• [What to produce] Pick out each line of the records that includes the string "computer", and copy it.

Items from a dataset:
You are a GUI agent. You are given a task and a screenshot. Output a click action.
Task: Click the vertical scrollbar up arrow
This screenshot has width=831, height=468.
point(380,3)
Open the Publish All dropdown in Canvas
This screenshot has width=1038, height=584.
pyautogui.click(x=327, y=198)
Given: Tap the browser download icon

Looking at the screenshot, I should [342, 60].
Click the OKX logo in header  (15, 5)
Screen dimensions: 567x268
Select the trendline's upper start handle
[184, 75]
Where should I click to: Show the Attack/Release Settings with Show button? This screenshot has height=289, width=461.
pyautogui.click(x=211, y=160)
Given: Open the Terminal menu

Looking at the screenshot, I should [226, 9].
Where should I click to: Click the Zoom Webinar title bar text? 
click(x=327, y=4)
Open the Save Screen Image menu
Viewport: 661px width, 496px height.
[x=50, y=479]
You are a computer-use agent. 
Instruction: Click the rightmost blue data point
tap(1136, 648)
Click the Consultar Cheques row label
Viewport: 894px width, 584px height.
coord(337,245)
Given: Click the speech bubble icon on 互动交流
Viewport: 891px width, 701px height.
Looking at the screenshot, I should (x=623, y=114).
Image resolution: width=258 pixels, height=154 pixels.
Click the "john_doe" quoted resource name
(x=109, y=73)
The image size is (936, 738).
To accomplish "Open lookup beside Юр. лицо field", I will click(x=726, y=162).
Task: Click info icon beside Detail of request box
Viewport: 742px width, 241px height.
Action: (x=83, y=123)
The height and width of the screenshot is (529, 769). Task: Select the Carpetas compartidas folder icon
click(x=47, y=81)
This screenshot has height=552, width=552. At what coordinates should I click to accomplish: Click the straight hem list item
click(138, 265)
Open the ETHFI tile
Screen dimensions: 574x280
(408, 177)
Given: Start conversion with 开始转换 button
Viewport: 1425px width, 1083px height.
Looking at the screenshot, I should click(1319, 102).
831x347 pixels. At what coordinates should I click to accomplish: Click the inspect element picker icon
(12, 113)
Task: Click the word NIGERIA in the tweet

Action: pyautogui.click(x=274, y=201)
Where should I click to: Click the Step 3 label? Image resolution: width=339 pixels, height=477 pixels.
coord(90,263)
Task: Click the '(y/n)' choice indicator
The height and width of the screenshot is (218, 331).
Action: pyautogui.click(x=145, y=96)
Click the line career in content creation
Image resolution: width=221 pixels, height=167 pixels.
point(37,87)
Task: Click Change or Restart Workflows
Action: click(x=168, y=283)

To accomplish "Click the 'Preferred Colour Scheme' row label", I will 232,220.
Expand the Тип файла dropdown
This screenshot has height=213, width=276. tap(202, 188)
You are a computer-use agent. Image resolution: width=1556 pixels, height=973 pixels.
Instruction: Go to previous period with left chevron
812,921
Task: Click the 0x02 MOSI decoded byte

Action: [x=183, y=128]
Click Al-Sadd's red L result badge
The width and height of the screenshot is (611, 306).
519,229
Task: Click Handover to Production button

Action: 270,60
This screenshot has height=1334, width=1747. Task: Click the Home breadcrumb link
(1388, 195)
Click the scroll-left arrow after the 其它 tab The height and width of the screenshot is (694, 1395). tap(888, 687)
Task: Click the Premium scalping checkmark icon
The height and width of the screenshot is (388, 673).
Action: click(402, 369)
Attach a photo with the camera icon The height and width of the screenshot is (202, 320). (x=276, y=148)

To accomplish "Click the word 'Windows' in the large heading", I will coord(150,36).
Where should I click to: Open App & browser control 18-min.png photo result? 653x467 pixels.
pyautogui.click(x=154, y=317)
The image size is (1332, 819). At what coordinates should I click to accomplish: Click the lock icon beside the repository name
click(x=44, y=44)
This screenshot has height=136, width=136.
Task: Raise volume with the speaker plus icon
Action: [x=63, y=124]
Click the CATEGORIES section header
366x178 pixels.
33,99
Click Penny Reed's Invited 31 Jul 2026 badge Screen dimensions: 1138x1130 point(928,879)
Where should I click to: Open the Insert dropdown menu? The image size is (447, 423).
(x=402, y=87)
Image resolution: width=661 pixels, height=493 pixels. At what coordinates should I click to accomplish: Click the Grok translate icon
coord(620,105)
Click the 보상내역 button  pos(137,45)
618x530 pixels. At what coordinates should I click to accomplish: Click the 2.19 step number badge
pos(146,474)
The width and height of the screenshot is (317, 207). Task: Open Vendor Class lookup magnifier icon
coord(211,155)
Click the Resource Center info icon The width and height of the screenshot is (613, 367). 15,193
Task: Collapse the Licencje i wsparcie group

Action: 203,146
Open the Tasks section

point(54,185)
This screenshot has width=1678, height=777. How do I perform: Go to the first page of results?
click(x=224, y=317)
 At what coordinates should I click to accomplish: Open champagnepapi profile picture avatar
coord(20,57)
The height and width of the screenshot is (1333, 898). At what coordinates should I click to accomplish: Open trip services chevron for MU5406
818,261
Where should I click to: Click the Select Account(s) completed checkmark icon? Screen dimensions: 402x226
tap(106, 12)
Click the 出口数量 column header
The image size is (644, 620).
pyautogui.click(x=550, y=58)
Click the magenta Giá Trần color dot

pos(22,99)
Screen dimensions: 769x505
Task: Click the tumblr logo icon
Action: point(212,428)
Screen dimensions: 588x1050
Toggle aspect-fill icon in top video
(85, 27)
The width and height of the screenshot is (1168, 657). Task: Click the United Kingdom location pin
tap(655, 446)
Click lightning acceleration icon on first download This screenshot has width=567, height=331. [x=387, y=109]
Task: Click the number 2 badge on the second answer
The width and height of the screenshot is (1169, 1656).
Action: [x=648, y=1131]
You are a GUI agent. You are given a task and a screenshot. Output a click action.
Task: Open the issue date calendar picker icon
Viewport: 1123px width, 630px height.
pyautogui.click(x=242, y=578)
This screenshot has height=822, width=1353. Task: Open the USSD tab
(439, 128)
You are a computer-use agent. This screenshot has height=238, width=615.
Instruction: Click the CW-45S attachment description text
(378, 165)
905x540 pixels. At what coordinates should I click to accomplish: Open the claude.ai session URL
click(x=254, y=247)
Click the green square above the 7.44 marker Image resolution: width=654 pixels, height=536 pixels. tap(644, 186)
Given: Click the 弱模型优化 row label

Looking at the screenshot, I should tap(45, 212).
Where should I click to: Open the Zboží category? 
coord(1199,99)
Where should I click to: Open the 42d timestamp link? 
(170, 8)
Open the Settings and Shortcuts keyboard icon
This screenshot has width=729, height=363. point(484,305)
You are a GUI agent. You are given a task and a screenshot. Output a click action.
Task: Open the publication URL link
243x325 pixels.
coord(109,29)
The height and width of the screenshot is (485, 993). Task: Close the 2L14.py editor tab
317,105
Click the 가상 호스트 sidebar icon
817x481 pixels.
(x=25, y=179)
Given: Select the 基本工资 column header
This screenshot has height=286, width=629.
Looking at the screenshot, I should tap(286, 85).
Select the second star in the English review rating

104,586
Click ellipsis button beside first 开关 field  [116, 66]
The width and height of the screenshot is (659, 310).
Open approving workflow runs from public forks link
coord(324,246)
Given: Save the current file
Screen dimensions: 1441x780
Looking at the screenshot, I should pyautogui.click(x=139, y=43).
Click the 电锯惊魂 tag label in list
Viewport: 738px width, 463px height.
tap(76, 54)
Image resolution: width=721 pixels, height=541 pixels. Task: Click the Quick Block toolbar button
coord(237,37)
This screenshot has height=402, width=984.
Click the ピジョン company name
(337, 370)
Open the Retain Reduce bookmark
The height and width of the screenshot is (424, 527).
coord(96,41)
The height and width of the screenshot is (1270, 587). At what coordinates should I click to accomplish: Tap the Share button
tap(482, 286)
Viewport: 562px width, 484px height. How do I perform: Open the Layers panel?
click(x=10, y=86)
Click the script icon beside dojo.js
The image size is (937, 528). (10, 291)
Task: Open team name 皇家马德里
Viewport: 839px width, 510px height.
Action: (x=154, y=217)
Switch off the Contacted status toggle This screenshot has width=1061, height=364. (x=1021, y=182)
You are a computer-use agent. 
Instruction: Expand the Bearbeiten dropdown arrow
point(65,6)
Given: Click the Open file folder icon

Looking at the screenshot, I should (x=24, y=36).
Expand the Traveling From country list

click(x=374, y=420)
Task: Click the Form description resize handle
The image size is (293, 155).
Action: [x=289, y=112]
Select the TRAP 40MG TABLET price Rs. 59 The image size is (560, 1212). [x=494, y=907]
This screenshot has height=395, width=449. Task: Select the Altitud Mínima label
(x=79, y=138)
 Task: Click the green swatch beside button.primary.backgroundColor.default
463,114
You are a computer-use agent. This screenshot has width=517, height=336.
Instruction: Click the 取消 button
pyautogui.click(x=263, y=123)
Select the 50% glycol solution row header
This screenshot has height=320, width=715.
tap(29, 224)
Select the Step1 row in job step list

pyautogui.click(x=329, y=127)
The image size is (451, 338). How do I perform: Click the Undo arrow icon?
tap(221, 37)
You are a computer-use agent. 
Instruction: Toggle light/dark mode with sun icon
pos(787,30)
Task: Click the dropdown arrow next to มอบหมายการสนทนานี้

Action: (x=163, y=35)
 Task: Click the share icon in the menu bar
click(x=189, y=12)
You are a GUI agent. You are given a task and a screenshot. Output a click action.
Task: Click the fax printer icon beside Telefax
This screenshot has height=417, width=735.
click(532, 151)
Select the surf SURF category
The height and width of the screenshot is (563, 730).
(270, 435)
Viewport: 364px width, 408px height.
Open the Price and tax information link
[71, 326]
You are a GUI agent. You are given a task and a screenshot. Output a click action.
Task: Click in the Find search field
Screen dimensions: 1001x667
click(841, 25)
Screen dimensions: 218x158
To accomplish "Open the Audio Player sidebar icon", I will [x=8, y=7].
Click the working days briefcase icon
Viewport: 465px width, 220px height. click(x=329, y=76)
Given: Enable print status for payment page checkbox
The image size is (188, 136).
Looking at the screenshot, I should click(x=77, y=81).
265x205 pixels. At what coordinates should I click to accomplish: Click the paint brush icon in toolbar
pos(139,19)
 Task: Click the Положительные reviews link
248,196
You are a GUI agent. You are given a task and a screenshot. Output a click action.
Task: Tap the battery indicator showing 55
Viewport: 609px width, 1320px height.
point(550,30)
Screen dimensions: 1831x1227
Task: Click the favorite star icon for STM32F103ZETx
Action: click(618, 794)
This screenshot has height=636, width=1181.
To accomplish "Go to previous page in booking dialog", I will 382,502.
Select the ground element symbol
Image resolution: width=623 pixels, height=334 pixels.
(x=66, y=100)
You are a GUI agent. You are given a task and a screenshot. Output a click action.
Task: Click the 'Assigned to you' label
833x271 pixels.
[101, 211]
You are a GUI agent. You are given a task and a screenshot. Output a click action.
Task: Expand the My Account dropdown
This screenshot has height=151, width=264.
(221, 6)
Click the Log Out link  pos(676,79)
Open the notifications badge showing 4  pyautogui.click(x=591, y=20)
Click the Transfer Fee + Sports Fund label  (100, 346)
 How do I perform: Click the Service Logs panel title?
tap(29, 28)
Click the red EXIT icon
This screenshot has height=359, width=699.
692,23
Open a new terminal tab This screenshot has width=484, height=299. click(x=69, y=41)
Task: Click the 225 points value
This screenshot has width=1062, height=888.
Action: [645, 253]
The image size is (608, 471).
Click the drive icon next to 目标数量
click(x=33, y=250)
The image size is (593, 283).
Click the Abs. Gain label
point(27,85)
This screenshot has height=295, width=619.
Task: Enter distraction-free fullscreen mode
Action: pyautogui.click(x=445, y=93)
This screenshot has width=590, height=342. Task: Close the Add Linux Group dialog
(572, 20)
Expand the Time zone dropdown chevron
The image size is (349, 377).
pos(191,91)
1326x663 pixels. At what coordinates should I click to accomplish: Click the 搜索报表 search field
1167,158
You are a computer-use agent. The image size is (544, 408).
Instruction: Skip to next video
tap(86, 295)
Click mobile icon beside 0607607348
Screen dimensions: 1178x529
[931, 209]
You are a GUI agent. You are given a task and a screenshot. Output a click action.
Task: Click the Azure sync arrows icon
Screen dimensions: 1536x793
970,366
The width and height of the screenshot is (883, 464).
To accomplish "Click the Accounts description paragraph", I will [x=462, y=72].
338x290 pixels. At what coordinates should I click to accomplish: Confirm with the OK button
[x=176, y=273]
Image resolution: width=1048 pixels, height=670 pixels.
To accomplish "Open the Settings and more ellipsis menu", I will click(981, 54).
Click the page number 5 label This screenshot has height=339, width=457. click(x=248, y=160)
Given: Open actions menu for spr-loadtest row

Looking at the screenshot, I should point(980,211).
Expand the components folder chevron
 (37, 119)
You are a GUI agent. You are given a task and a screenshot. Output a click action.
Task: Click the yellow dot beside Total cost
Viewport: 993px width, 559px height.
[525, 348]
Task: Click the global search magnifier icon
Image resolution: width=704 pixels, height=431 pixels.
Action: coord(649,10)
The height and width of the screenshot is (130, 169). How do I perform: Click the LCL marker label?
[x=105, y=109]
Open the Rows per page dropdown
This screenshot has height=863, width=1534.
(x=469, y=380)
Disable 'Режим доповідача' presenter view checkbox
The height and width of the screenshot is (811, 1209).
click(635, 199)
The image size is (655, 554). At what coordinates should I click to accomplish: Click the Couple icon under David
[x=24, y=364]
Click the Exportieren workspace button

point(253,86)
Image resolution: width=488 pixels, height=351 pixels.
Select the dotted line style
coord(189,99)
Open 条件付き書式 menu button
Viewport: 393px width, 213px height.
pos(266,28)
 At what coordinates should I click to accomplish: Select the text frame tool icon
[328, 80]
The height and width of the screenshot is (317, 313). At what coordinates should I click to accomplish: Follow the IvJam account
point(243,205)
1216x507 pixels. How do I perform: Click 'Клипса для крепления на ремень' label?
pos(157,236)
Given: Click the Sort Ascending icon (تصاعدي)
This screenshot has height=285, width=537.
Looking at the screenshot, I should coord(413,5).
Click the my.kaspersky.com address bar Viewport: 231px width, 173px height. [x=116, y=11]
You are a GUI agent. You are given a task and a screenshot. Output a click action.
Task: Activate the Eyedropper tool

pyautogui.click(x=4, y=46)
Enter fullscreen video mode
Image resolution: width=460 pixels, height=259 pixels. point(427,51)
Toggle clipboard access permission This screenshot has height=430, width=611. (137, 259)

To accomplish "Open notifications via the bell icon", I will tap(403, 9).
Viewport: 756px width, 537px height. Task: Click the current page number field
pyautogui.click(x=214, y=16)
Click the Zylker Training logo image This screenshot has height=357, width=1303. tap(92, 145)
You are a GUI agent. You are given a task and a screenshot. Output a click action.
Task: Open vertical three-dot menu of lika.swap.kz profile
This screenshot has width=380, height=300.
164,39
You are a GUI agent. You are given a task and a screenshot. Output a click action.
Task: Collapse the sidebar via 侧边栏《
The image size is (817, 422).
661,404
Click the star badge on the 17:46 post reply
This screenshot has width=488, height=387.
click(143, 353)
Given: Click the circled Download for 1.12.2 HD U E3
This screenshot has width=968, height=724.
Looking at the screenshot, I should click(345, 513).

• [Response area]
You are a computer-use agent. 
You are a computer-use agent. Image resolution: width=1556 pixels, height=973 pixels.
You are a computer-use agent. This screenshot has height=238, width=615.
You are a computer-use agent. 
You are a computer-use agent. This screenshot has width=517, height=336.
You are a computer-use agent. 
You are a computer-use agent. The image size is (544, 408).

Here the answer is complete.